WORK ITEM
In the records below, some lines hold the word "computer". Copy each of those lines.

Saved data entries
↓

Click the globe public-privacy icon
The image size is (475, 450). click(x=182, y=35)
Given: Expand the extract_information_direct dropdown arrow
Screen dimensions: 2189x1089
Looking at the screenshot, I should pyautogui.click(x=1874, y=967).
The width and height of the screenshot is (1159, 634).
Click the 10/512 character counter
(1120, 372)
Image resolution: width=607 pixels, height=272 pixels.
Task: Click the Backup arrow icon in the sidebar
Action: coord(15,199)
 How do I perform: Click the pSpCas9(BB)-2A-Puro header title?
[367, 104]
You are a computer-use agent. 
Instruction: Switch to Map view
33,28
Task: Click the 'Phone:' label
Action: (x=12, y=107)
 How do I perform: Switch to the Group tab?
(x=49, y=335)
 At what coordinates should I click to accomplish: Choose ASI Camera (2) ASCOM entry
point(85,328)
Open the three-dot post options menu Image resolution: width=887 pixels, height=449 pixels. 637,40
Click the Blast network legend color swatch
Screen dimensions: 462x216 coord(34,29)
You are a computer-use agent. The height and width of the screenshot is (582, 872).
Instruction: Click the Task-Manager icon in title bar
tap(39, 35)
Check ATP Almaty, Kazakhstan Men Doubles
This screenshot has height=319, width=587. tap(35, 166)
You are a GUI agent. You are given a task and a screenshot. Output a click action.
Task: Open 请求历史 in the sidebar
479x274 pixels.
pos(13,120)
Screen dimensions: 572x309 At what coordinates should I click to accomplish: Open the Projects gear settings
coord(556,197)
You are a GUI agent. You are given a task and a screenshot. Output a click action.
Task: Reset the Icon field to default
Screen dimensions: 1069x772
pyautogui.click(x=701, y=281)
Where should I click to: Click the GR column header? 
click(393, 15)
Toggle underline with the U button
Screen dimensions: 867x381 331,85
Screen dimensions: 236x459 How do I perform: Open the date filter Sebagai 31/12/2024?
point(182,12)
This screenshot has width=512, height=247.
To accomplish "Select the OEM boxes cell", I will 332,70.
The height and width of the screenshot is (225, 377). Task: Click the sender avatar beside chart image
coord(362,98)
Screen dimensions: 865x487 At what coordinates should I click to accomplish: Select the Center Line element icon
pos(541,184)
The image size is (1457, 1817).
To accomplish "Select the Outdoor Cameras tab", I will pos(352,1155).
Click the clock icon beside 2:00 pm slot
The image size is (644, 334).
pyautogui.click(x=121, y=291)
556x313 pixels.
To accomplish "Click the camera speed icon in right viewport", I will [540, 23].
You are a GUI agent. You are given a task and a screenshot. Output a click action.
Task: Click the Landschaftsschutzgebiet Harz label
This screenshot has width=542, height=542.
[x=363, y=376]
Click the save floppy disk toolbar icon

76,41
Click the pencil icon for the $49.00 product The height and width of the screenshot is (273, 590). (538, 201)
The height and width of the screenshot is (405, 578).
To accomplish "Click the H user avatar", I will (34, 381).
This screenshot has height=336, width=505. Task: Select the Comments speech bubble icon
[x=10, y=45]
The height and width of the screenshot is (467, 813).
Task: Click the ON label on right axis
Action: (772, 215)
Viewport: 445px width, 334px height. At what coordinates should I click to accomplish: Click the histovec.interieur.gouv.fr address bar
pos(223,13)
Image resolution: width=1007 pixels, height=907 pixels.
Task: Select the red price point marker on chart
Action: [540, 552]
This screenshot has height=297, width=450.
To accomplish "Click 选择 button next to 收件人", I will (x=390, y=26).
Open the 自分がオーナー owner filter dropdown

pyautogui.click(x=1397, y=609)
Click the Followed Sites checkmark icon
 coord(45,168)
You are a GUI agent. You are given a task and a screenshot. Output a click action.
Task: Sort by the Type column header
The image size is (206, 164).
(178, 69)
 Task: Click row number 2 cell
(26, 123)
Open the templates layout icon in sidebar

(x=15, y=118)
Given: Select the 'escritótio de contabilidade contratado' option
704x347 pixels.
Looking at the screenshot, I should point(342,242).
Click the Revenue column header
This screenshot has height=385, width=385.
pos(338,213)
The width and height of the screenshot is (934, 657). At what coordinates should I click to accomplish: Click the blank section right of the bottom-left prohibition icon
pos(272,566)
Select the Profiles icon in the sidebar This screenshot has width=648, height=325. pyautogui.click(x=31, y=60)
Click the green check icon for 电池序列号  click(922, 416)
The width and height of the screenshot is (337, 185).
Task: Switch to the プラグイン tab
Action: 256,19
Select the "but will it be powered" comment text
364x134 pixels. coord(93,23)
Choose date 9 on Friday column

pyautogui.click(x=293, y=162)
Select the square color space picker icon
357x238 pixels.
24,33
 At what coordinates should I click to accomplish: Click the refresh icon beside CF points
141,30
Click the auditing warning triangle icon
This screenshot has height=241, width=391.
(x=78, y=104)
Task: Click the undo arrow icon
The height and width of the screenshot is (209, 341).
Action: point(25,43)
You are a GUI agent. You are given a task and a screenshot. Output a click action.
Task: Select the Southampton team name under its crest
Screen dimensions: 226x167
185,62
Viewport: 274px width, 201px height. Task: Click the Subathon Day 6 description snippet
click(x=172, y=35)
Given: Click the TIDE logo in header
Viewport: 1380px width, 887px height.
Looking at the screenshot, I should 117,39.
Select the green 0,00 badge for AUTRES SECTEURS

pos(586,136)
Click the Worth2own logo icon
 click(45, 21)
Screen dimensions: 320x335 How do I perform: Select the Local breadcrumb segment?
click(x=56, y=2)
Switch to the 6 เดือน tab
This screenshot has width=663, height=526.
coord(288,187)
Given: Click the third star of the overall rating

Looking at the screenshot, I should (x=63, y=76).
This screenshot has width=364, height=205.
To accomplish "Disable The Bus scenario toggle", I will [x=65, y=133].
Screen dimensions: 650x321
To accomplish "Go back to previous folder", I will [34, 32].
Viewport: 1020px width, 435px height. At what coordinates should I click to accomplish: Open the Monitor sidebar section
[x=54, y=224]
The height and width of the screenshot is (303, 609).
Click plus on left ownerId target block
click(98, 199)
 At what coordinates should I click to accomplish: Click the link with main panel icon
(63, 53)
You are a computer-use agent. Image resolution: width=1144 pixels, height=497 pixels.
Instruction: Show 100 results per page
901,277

↑

OUTPUT FOR THIS TASK
You are a computer-use agent. 
You are a computer-use agent. The height and width of the screenshot is (582, 872).
You are a computer-use agent. Image resolution: width=1144 pixels, height=497 pixels.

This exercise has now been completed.